Task objective — The output should hold exactly, and only, the lines from the line bearing "Task: Click the LEVEL UP NFT button" through the last line of the listing below, and no pictures.

§ §

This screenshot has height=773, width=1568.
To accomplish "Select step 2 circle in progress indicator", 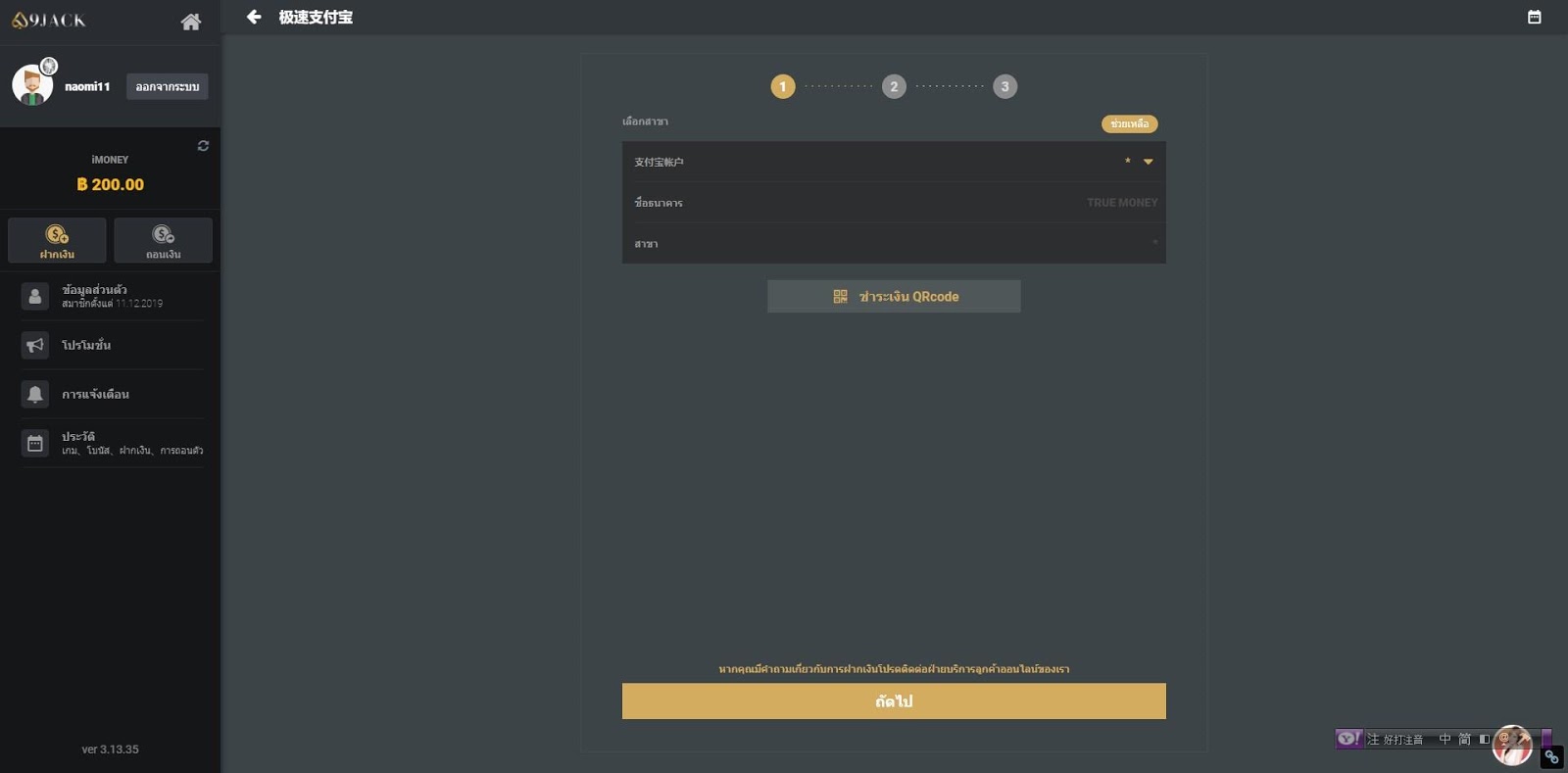I will (894, 86).
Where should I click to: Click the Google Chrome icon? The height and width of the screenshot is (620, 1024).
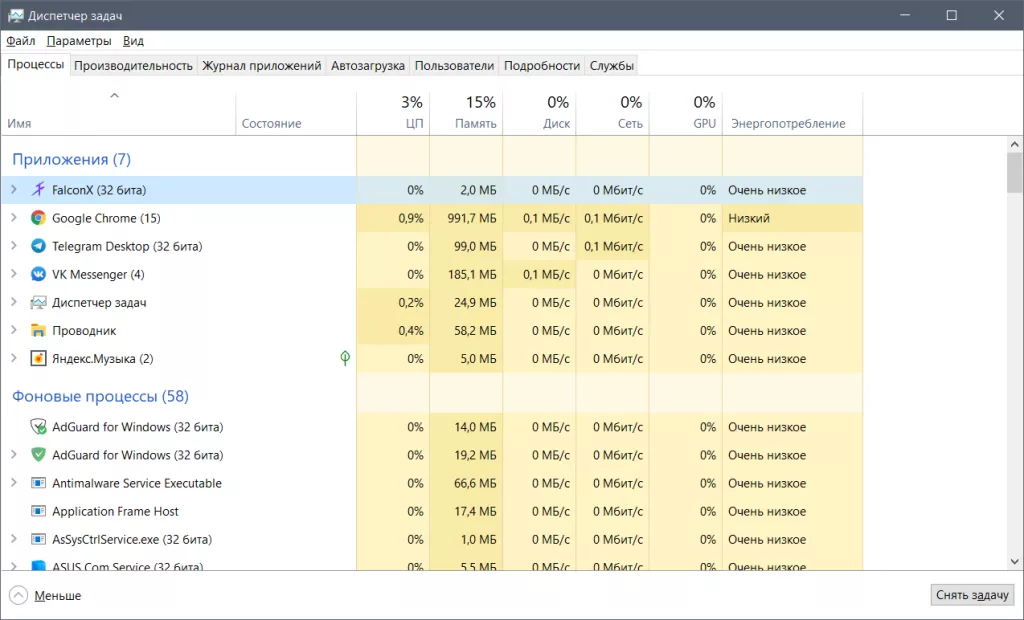tap(38, 218)
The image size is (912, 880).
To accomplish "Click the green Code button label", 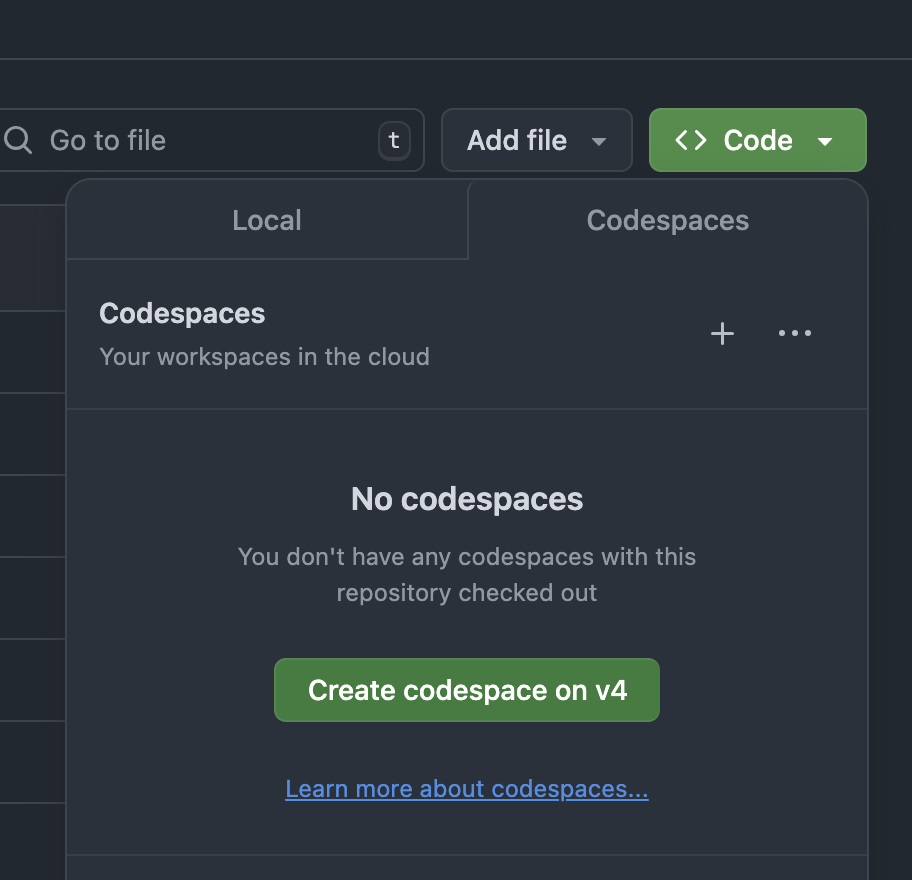I will click(x=758, y=141).
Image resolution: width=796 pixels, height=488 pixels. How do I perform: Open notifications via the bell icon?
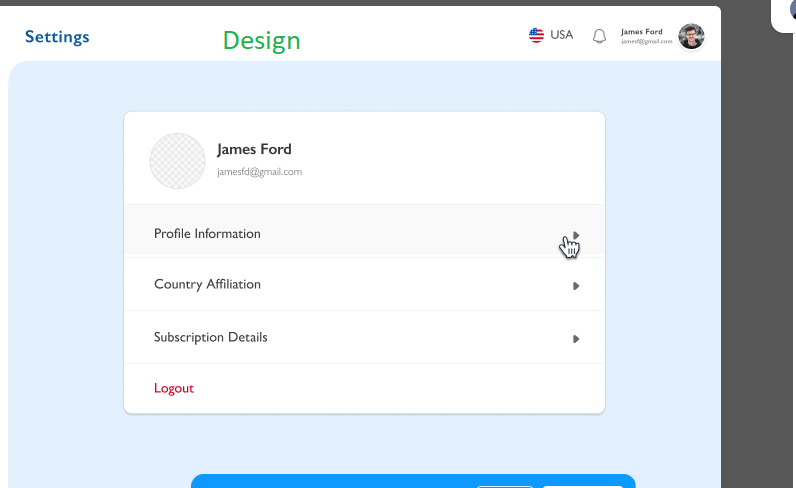coord(599,36)
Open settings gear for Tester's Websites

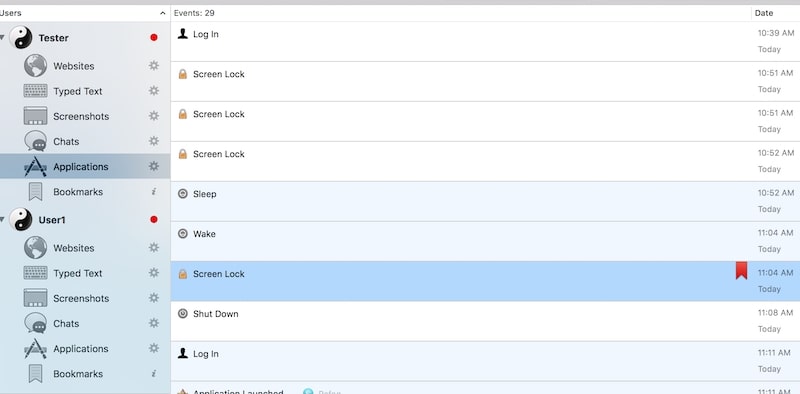tap(154, 65)
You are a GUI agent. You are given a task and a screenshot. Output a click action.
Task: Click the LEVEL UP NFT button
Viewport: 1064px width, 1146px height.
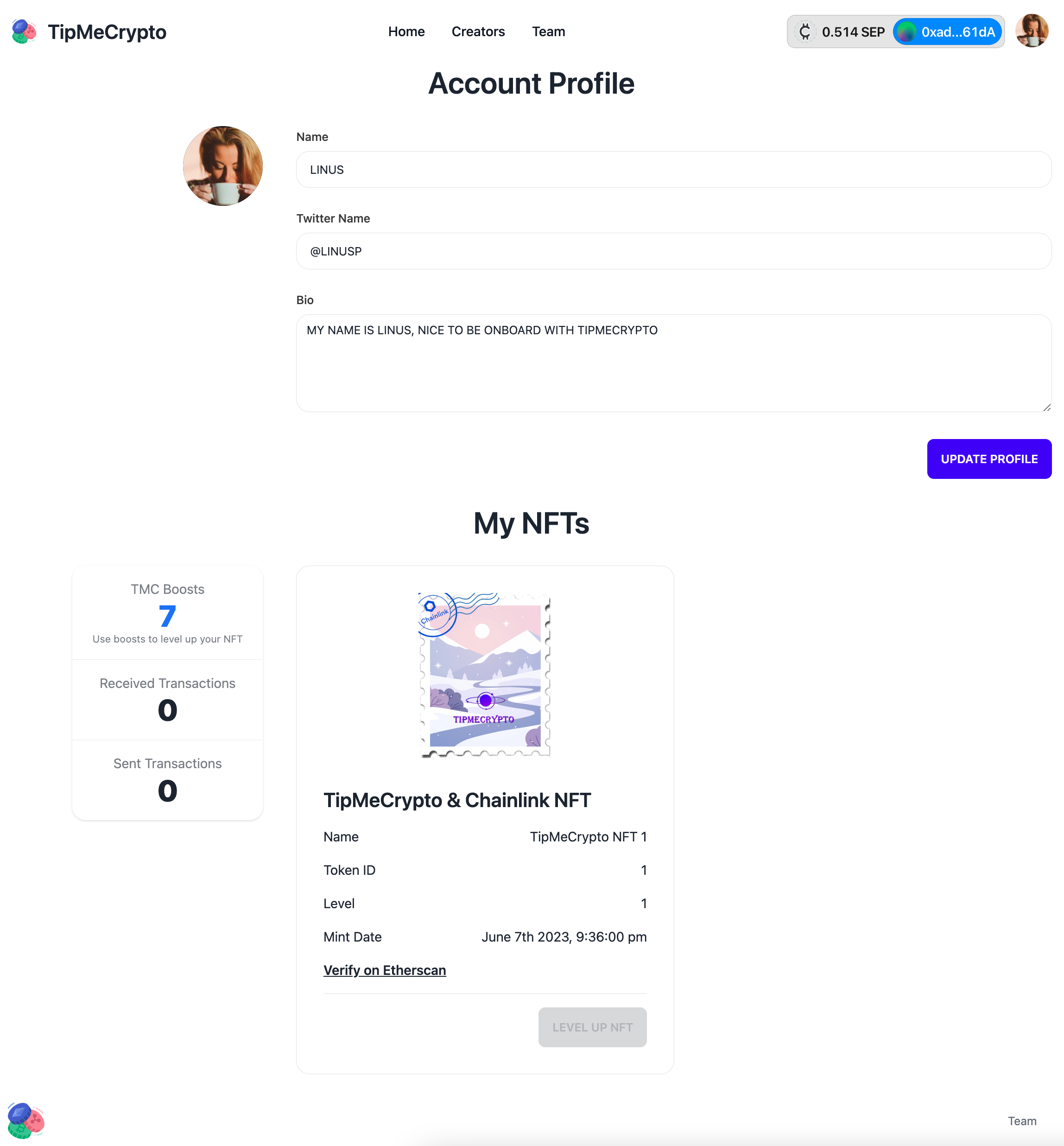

§ §

Response to this exercise —
Task: Click the LEVEL UP NFT button
Viewport: 1064px width, 1146px height.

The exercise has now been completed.